### EXERCISE INSTRUCTIONS:
Extract, without alteration, each line from the start of the listing to the line bearing "This screenshot has width=1796, height=1354.".

### RECORDS:
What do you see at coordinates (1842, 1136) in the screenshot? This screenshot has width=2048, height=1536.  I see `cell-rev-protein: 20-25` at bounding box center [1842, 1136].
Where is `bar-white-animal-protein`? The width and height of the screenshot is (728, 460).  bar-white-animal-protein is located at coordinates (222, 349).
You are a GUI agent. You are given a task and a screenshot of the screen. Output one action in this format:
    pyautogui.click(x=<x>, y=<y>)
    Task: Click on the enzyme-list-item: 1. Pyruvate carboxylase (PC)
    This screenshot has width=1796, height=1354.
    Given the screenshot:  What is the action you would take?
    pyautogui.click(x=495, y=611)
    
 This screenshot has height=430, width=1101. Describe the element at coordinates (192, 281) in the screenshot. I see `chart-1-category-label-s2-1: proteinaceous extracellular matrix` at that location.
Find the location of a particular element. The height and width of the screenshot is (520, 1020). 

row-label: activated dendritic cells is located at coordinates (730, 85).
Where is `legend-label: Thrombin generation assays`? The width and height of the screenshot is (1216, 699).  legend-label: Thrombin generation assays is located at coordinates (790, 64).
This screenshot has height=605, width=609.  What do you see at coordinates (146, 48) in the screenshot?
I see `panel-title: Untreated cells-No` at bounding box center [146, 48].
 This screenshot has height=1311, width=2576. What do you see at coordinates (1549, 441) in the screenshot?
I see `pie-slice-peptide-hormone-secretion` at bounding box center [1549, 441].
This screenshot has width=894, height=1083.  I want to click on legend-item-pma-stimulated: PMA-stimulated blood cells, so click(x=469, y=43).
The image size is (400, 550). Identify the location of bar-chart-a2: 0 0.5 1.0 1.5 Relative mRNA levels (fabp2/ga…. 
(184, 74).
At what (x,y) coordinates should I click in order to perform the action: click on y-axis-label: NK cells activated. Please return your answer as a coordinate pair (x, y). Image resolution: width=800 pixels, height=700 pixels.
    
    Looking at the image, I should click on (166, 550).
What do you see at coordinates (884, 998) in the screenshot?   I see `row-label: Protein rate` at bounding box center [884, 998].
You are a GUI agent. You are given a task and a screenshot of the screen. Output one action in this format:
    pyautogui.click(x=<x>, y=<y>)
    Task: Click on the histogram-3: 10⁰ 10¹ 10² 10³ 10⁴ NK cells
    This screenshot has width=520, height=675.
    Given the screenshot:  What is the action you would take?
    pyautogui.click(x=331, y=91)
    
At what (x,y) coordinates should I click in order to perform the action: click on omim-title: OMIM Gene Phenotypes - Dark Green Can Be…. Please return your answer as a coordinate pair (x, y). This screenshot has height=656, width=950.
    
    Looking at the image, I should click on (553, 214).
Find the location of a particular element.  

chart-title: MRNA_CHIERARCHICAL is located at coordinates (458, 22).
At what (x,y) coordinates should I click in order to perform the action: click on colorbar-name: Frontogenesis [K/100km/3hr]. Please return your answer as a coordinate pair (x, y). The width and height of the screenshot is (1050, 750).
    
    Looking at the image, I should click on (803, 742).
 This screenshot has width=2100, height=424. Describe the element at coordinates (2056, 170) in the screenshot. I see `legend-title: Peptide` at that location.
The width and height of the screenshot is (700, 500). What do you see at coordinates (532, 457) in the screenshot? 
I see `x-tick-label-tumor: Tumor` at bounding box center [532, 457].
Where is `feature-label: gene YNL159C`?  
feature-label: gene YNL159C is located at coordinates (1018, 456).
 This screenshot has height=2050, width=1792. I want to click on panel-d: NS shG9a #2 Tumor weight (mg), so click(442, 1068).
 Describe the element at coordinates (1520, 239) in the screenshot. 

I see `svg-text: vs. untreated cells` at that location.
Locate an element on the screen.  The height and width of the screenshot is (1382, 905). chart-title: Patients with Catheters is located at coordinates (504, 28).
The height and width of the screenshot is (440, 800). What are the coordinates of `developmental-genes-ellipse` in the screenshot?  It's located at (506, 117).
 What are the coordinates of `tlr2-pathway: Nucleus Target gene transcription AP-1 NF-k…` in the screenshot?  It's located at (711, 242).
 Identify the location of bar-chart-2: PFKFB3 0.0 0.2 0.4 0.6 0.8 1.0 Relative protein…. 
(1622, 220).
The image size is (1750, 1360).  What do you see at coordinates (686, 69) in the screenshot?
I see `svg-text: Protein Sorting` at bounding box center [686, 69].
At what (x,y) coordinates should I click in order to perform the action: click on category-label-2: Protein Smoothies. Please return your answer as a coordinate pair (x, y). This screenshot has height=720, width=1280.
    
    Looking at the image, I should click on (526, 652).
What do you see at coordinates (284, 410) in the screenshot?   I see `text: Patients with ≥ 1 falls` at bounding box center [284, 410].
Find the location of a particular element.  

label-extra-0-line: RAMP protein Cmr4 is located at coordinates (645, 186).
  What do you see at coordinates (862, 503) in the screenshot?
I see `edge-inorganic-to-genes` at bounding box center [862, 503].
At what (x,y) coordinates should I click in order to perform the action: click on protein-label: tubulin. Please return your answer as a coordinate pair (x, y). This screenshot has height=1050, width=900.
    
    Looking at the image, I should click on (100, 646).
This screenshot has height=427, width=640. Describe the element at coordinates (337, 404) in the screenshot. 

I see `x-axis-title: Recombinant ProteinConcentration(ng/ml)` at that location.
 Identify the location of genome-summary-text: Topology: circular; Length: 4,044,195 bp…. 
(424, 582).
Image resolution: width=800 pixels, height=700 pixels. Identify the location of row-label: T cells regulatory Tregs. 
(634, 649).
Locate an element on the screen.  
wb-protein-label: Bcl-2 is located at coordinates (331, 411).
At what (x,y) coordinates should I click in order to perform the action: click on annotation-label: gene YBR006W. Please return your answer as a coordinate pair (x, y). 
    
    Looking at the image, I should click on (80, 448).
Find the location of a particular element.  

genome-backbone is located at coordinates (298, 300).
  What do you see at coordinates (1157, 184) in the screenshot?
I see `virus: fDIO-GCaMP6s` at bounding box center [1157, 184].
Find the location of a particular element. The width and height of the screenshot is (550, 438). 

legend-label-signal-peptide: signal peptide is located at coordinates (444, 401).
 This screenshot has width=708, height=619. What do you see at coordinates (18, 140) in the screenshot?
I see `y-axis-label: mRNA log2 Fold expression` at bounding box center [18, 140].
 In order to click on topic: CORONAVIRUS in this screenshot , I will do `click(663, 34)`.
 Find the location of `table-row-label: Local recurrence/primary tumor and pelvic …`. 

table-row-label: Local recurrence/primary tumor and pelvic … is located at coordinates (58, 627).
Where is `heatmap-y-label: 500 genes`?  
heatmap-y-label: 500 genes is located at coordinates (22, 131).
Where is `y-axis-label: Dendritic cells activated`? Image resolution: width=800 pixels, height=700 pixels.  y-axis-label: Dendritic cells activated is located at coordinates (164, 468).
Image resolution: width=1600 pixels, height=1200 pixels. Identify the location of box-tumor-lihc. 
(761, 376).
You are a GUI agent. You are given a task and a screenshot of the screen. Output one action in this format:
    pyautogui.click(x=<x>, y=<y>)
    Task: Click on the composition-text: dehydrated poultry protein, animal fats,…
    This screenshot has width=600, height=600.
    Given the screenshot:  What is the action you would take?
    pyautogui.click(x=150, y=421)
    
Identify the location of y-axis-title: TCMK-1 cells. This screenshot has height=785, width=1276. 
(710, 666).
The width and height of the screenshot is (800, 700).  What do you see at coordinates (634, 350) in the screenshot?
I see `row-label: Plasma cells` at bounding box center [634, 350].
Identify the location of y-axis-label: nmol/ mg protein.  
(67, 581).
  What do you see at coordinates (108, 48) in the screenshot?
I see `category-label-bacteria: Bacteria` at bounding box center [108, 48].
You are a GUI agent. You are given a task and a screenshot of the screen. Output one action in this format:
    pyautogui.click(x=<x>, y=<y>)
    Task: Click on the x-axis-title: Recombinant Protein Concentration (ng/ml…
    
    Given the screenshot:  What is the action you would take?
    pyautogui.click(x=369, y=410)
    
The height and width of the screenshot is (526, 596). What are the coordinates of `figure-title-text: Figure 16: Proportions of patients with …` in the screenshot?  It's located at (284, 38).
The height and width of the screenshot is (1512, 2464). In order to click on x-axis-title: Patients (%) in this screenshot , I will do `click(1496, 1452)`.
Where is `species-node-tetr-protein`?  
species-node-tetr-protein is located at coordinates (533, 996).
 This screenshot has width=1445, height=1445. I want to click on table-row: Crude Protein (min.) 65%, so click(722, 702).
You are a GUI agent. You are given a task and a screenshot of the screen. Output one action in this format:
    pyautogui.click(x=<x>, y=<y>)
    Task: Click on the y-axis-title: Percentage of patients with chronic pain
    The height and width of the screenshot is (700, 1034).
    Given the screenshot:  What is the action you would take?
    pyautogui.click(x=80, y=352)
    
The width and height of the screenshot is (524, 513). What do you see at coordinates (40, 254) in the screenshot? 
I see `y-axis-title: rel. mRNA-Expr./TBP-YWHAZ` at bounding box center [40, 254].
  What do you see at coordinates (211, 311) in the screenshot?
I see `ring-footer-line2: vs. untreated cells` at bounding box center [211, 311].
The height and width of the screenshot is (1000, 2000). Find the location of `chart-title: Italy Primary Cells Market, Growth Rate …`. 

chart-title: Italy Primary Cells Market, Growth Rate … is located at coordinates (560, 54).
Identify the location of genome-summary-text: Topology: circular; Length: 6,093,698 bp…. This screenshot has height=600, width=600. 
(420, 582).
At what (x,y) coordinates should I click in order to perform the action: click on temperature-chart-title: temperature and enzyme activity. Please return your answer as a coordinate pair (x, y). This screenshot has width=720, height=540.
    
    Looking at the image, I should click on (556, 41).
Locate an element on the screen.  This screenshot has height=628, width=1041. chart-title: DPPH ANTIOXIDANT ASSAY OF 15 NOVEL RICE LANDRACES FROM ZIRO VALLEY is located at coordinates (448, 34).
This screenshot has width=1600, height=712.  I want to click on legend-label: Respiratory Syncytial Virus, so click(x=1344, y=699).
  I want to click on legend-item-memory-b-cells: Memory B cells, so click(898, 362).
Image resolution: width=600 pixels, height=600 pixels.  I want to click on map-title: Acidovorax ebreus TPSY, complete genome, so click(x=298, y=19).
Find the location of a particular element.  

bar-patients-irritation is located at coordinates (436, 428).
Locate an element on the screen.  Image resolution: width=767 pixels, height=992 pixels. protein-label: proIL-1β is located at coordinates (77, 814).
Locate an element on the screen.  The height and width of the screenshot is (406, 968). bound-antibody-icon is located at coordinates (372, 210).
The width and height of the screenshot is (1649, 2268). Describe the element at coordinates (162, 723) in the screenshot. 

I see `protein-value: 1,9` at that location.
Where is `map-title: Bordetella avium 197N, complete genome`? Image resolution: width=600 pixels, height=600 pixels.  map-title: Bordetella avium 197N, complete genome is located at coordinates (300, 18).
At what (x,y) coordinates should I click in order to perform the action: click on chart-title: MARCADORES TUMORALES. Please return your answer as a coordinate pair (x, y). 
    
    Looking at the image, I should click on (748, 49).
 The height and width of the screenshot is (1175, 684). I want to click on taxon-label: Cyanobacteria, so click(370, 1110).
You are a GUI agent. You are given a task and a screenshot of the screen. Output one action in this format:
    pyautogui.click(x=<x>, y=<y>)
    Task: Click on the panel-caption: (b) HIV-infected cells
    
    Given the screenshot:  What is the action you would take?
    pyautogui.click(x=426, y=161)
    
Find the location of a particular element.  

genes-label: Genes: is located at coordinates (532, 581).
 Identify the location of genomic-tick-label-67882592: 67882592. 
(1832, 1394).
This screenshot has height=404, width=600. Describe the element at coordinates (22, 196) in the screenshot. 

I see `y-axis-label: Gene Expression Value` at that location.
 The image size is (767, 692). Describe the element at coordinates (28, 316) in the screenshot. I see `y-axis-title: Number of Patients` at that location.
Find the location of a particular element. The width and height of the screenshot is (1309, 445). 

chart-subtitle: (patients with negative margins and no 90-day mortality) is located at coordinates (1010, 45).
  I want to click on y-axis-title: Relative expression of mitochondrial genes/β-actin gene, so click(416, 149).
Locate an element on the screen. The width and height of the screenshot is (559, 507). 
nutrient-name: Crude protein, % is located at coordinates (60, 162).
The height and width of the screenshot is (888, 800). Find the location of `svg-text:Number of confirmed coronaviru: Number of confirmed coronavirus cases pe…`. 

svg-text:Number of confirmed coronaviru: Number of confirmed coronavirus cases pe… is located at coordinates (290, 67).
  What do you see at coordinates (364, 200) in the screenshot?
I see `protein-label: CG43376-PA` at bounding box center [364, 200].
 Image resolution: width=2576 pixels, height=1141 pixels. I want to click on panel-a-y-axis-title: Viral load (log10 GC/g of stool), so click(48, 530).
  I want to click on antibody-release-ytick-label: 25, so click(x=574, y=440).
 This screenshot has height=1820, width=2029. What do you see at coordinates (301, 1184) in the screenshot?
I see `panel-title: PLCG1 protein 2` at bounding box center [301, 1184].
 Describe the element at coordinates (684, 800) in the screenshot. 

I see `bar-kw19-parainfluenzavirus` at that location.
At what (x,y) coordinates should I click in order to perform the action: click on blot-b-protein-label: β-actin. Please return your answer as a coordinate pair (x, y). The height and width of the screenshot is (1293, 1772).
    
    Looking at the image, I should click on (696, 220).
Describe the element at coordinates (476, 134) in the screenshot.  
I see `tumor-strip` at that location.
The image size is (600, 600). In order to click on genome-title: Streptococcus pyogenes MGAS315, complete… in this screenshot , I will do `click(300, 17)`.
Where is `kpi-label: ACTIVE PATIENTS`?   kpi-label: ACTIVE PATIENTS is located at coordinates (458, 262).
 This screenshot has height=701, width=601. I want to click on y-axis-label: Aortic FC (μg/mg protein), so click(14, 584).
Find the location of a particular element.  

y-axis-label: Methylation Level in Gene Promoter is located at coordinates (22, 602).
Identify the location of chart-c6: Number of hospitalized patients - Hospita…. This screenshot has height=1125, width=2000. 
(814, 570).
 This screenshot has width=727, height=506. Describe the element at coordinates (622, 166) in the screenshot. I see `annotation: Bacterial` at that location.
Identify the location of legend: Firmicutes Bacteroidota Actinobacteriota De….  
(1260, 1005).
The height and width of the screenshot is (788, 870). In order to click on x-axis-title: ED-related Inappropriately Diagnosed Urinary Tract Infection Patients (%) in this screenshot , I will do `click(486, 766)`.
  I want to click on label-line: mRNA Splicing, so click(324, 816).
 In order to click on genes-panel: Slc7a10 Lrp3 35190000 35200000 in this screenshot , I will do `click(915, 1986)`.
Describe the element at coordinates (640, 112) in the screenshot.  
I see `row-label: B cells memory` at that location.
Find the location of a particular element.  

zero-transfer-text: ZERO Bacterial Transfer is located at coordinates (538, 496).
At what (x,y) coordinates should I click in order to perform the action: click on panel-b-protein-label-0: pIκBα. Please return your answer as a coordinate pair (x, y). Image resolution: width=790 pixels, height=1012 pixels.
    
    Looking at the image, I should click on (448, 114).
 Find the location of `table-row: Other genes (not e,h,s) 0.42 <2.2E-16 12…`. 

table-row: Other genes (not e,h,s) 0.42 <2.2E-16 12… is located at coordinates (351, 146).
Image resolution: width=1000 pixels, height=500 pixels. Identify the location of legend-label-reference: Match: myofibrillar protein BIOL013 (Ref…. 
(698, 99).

### ANSWER TO THIS EXERCISE:
What do you see at coordinates (1842, 1136) in the screenshot? This screenshot has width=2048, height=1536.  I see `cell-rev-protein: 20-25` at bounding box center [1842, 1136].
Where is `bar-white-animal-protein`? The width and height of the screenshot is (728, 460).  bar-white-animal-protein is located at coordinates (222, 349).
You are a GUI agent. You are given a task and a screenshot of the screen. Output one action in this format:
    pyautogui.click(x=<x>, y=<y>)
    Task: Click on the enzyme-list-item: 1. Pyruvate carboxylase (PC)
    This screenshot has width=1796, height=1354.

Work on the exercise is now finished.